1. First, let's understand what $x \geq -2$ means. It means "x is greater than or equal to -2". So, x can be -2, or any number bigger than -2 (like -1, 0, 5, 100, and so on).
2. To graph this, imagine a number line.
3. Since x can be *equal to* -2, we put a solid dot (or a closed circle) right on the number -2 on our number line. This shows that -2 is included in our group of numbers.
4. Because x can also be *greater than* -2, we draw an arrow starting from that solid dot at -2 and going to the right. This arrow covers all the numbers that are bigger than -2, stretching out forever in that direction.
5. Now, let's write this using interval notation. Interval notation is a short way to write a range of numbers.
* Our numbers start at -2 and include -2, so we use a square bracket `[` like this: `[-2`.
* Our numbers go on forever in the positive direction, which we call positive infinity ($\infty$). Infinity always gets a parenthesis `)` because it's not a specific number you can stop at and include.
* Putting it together, the interval notation is `[-2, \infty)`.

Alternative answer

Answer: Graph: (Imagine a number line)
A closed circle (or filled-in dot) at -2.
A line extending from the closed circle to the right, with an arrow pointing to the right.

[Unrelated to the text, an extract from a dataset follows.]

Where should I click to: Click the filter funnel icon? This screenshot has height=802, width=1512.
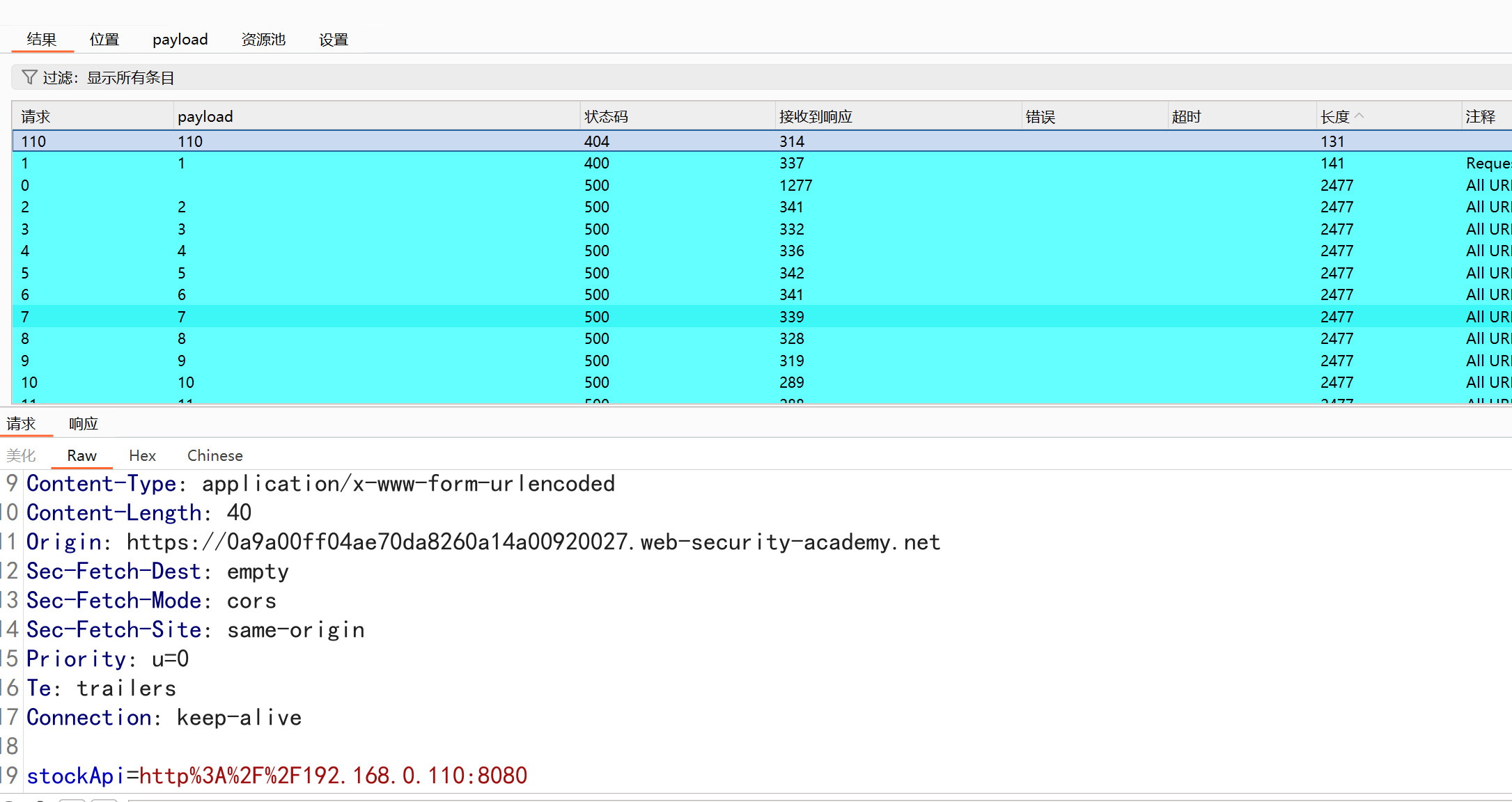29,77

Interval Notation: `[-2, ∞)` Explain
This is a question about graphing inequalities on a number line and expressing them using interval notation . The solving step is:

First, let's understand what $x \geq -2$ means. It means "x is any number that is greater than or equal to -2". So, -2 is included, and all numbers bigger than -2 are also included.

To graph it on a number line:
1. Find the number -2 on the number line.
2. Since x can be *equal to* -2 (because of the "or equal to" part), we put a solid, filled-in dot (or closed circle) right on top of the -2. This shows that -2 is part of our solution.
3. Since x can be *greater than* -2, we draw a thick line starting from that solid dot at -2 and going all the way to the right.
4. At the end of the line on the right, we put an arrow. This arrow means that the numbers keep going on and on forever in that direction (towards positive infinity).

Now, for interval notation:
1. We start with the smallest number in our solution, which is -2.
2. Since -2 is included (because of the solid dot), we use a square bracket `[` next to it. So it starts `[-2`.
3. The numbers go on forever to the right, which we call "infinity" (symbol `∞`).
4. You can never actually reach infinity, so we always use a curved parenthesis `)` next to the infinity symbol.
5. Putting it together, the interval notation is `[-2, ∞)`.